- Available records -

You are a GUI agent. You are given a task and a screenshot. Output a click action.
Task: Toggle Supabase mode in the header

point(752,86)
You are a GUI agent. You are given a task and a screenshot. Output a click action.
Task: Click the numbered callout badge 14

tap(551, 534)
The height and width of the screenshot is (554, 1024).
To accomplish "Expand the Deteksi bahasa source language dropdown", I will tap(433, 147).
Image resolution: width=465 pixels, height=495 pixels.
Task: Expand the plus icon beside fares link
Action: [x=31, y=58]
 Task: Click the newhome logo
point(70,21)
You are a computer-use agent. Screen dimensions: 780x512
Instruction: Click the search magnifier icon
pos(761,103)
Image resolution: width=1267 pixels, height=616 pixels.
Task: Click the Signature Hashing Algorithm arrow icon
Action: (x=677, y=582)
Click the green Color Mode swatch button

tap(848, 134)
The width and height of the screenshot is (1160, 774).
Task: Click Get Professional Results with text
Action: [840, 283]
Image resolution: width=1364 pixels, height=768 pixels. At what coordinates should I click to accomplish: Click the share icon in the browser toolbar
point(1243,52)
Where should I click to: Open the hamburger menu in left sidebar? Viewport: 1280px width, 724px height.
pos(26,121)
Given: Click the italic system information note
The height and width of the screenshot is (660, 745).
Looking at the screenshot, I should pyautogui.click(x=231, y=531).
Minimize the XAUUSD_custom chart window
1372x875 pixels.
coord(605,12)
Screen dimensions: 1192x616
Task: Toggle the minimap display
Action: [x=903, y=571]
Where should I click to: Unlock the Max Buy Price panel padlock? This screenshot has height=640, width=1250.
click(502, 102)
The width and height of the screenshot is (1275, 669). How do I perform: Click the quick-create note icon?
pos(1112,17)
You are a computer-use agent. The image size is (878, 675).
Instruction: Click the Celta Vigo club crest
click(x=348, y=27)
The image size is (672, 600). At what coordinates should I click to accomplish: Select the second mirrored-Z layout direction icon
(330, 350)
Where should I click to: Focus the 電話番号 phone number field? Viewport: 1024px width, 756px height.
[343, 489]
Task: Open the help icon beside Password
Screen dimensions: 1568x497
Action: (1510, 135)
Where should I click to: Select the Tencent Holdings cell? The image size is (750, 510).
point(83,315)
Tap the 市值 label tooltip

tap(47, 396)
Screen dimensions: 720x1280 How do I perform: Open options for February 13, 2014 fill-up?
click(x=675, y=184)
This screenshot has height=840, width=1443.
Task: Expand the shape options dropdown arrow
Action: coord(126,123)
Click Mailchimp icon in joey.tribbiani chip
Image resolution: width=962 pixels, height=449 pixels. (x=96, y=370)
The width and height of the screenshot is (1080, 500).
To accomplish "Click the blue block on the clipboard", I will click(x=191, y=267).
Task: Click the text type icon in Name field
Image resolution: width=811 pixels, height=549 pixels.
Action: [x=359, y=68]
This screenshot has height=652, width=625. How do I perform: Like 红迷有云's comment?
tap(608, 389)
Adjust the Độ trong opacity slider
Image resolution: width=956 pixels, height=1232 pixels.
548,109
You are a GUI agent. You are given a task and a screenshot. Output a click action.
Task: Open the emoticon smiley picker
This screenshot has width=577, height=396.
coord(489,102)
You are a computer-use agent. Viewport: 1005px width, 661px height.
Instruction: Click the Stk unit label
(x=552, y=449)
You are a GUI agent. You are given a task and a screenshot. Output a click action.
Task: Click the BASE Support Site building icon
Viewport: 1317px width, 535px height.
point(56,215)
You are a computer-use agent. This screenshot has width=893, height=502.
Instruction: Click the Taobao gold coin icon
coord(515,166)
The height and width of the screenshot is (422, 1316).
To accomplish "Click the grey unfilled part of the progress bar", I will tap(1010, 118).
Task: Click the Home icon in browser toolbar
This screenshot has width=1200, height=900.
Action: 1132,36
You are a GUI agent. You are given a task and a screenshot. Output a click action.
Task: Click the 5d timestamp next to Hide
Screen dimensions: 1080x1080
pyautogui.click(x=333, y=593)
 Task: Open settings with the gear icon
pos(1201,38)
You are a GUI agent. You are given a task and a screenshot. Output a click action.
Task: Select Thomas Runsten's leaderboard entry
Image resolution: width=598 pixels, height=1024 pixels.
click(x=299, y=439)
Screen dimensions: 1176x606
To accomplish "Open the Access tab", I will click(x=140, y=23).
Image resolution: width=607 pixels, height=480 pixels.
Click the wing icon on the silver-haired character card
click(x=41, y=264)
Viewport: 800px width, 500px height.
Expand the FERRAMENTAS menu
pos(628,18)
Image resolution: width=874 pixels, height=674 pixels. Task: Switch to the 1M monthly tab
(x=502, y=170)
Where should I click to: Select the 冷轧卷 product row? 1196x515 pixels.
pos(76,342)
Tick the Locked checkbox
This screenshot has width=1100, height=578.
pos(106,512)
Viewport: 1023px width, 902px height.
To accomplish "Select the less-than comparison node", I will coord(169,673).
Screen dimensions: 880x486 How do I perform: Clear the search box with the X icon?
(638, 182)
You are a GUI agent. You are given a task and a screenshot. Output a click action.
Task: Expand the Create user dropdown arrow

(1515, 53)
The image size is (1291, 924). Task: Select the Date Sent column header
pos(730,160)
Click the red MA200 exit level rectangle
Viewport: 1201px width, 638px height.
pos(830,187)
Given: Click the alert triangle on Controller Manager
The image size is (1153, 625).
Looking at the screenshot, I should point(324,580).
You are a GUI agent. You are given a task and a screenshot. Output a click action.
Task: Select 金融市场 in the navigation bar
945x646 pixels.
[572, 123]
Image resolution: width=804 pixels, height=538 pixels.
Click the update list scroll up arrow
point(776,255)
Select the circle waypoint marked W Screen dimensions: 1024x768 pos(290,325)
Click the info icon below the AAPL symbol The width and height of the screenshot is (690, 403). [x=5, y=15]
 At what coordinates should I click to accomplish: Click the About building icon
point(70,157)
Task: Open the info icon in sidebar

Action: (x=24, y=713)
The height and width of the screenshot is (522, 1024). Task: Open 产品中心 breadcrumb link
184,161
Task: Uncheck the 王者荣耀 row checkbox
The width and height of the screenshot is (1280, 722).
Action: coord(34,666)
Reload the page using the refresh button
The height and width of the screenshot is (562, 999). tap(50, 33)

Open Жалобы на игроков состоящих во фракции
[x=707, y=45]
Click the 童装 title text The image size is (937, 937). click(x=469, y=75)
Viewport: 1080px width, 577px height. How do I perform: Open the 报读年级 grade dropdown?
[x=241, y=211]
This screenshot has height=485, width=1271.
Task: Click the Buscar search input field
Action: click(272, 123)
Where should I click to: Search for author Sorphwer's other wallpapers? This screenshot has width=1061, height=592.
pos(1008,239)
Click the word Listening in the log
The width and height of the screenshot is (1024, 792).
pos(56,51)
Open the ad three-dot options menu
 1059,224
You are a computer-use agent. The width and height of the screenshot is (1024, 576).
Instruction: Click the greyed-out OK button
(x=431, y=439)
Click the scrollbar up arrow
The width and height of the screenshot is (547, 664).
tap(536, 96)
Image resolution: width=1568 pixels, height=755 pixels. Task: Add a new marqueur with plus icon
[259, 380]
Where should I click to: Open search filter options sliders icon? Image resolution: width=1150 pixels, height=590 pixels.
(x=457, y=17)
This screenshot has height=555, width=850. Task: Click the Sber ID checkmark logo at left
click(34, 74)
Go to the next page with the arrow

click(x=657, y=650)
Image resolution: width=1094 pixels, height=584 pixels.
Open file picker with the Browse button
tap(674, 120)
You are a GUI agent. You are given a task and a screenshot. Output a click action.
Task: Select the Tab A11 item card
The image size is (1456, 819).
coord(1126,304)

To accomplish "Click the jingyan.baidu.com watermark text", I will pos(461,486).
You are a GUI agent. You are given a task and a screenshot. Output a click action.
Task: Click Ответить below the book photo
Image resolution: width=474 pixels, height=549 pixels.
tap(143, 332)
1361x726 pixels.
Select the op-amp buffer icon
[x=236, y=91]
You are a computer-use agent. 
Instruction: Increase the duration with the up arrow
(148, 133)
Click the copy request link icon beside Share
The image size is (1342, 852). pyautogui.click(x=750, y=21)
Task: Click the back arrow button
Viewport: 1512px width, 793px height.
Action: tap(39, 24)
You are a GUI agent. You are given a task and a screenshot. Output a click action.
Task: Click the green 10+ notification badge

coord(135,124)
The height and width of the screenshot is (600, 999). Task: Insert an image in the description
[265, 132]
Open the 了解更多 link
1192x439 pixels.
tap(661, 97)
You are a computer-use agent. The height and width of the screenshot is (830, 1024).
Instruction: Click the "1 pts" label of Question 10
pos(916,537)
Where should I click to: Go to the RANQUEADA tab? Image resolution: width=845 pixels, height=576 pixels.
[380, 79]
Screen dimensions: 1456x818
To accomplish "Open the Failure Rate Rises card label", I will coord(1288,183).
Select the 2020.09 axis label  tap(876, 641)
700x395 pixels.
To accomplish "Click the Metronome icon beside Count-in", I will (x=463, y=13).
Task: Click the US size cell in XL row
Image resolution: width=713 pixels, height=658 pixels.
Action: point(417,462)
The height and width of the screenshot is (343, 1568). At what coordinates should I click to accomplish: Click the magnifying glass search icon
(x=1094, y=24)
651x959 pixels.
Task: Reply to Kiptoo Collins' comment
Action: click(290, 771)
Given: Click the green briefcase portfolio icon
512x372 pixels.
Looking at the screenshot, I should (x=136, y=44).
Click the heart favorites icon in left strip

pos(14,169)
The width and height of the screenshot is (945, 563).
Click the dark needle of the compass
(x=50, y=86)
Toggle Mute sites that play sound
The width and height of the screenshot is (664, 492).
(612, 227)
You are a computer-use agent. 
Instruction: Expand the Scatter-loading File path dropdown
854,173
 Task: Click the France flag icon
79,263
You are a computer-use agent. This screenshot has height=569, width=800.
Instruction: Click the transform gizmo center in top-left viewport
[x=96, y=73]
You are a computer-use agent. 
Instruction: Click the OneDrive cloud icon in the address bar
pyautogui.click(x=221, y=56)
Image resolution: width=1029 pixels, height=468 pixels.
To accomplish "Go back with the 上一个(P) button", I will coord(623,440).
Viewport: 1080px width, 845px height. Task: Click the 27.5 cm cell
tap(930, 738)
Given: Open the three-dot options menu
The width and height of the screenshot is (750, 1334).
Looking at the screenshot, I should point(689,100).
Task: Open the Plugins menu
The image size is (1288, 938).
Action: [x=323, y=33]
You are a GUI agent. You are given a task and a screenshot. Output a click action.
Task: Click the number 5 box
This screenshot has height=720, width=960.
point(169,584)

- Task to carry out -
Look through the records for the string "below". Copy every line that has it.

- Exercise output -
Click the info icon below the AAPL symbol The width and height of the screenshot is (690, 403). [x=5, y=15]
Task: Click Ответить below the book photo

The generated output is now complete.